* RECORD EXCERPTS *
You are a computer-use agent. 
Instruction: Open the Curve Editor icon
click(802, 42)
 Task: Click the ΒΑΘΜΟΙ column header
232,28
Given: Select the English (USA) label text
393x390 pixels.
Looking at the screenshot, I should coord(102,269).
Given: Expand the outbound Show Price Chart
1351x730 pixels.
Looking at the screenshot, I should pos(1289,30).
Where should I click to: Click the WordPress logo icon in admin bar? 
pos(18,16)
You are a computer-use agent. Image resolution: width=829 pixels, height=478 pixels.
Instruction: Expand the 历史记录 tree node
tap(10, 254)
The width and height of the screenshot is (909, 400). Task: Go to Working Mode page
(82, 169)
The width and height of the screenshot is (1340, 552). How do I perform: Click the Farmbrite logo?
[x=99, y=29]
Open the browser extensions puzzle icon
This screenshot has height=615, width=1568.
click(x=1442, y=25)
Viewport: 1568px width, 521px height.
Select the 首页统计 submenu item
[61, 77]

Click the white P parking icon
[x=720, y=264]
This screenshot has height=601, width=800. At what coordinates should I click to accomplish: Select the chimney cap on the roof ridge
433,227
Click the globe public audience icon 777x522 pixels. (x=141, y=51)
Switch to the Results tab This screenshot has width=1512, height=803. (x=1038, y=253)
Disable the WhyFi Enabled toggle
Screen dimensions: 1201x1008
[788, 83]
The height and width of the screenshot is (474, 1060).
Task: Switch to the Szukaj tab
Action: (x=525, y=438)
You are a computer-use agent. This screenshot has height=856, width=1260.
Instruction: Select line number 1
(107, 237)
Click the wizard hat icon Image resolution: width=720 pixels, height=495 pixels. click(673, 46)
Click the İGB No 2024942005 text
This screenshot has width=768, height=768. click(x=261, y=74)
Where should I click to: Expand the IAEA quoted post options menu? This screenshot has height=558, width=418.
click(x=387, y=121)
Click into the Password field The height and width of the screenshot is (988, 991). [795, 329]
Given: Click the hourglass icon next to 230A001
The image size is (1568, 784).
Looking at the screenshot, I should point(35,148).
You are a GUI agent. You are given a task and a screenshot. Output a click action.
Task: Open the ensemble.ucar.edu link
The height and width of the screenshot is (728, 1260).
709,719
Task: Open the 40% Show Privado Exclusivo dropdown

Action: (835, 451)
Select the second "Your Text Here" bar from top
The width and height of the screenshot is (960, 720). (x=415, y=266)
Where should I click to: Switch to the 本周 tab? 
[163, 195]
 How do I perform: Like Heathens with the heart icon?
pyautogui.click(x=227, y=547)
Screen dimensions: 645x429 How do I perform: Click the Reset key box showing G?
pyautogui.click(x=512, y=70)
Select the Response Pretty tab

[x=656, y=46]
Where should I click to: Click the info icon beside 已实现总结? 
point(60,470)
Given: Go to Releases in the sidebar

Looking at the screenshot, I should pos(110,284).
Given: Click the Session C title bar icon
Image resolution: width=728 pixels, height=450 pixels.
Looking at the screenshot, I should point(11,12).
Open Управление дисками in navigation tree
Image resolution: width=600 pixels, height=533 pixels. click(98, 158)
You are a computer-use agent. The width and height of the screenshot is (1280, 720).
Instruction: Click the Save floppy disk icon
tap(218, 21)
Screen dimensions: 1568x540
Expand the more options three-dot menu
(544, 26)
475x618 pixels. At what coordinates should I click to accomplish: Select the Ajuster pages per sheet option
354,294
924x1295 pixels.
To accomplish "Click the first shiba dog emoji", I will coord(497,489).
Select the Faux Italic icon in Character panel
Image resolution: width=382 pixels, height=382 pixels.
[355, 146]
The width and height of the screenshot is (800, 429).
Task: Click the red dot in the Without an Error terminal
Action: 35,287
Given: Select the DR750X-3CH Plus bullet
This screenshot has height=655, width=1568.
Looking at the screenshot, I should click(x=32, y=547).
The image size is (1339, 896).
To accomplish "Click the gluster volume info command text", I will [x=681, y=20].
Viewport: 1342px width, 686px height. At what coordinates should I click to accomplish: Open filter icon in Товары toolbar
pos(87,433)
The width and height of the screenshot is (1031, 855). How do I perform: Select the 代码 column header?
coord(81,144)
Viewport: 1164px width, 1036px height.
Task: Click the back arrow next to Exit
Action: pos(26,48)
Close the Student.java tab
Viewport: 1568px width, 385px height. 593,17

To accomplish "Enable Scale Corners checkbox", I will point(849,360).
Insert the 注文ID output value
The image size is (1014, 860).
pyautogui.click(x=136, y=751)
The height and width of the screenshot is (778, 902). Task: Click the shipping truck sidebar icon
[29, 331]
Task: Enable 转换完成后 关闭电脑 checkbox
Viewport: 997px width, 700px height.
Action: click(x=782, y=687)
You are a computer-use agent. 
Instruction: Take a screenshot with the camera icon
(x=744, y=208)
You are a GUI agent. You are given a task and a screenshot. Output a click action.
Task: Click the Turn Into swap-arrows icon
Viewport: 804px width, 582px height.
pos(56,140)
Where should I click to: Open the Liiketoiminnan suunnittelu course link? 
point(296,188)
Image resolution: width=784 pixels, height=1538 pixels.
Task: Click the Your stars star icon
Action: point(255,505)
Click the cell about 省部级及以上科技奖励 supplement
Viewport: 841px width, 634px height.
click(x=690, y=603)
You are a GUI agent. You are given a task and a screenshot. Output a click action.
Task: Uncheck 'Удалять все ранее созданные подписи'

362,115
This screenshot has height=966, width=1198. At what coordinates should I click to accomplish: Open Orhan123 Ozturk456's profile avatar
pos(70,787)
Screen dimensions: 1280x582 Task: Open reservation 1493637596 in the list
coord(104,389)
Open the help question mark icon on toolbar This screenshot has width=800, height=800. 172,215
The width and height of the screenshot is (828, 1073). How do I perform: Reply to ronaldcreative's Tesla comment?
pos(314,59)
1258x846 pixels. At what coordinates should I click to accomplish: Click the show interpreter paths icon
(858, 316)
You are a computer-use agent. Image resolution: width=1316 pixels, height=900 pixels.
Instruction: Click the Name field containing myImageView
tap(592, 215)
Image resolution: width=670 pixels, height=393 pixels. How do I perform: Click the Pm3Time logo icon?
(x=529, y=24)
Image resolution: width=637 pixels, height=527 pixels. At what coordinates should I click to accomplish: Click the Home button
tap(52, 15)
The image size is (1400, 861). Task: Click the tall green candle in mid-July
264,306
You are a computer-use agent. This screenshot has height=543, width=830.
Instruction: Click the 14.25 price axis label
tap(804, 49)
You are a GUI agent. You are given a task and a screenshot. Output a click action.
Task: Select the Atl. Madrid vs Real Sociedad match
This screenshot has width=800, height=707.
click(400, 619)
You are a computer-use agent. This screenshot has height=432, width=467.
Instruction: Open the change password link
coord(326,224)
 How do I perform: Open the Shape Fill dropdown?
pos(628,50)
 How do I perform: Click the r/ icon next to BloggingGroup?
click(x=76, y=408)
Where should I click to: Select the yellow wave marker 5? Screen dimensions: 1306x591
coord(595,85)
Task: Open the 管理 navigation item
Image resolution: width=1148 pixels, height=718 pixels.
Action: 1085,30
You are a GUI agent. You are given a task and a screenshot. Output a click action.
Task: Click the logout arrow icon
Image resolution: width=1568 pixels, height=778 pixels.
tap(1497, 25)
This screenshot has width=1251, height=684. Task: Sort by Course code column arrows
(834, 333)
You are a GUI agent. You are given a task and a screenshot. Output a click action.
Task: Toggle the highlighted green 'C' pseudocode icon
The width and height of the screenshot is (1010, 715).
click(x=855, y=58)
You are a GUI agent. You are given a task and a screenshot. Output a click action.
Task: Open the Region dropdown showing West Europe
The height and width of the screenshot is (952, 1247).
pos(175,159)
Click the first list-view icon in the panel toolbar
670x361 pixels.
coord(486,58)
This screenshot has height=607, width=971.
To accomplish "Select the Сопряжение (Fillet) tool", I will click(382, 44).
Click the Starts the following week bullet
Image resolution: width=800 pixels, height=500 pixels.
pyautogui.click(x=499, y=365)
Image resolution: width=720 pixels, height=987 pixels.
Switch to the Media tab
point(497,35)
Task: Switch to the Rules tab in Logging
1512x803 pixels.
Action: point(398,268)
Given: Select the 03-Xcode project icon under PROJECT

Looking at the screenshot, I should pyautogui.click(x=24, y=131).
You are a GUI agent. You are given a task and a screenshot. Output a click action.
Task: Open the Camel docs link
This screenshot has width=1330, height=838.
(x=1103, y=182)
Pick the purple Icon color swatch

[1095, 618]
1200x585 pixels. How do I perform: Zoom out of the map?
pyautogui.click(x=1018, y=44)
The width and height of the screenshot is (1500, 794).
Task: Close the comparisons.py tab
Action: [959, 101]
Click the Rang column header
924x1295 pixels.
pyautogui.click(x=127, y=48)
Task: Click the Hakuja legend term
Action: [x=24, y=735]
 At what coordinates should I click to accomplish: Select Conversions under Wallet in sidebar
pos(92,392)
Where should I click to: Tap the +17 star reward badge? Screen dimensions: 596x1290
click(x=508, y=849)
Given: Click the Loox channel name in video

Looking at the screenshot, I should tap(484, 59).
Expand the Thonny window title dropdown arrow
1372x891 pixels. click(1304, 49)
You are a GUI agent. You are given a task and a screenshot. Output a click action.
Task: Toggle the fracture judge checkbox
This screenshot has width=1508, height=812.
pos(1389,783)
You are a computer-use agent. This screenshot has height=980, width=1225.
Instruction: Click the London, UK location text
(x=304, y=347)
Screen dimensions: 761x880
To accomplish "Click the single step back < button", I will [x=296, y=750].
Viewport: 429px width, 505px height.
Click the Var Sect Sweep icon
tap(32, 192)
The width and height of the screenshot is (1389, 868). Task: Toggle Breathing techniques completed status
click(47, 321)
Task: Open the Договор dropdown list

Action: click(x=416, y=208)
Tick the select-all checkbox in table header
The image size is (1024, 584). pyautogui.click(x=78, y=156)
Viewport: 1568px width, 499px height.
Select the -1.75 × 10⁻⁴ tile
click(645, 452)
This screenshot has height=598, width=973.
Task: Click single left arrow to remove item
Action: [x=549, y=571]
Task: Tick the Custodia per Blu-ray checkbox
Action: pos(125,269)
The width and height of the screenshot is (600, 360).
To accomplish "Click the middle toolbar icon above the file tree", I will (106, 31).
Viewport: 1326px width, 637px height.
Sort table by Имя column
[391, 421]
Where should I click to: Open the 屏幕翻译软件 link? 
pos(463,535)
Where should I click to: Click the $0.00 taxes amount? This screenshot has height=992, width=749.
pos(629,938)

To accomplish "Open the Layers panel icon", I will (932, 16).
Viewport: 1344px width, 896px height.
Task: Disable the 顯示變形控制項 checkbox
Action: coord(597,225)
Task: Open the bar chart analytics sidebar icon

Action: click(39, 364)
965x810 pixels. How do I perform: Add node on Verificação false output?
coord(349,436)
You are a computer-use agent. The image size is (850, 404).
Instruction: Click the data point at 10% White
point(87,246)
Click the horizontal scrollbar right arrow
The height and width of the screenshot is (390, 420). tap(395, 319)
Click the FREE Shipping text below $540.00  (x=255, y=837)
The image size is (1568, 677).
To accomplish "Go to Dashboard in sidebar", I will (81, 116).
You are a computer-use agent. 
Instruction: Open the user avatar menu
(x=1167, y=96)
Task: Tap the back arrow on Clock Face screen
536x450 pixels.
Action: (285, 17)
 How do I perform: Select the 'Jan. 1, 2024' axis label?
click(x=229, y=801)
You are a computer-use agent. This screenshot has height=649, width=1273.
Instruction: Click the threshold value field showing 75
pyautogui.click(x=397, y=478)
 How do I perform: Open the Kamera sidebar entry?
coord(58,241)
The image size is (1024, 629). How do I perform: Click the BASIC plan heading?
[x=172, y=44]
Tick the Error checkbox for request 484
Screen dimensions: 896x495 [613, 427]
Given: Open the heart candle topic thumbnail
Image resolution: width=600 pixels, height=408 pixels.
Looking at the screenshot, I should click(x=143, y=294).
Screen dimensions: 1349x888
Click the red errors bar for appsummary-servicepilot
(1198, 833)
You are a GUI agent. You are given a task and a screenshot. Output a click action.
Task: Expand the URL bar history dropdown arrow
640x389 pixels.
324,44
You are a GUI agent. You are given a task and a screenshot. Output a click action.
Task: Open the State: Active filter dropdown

* WHAT YOU HAVE TO DO *
Find and copy each line above that includes the string "bullet".

* EXERCISE RESULT *
Given: Select the DR750X-3CH Plus bullet
Click the Starts the following week bullet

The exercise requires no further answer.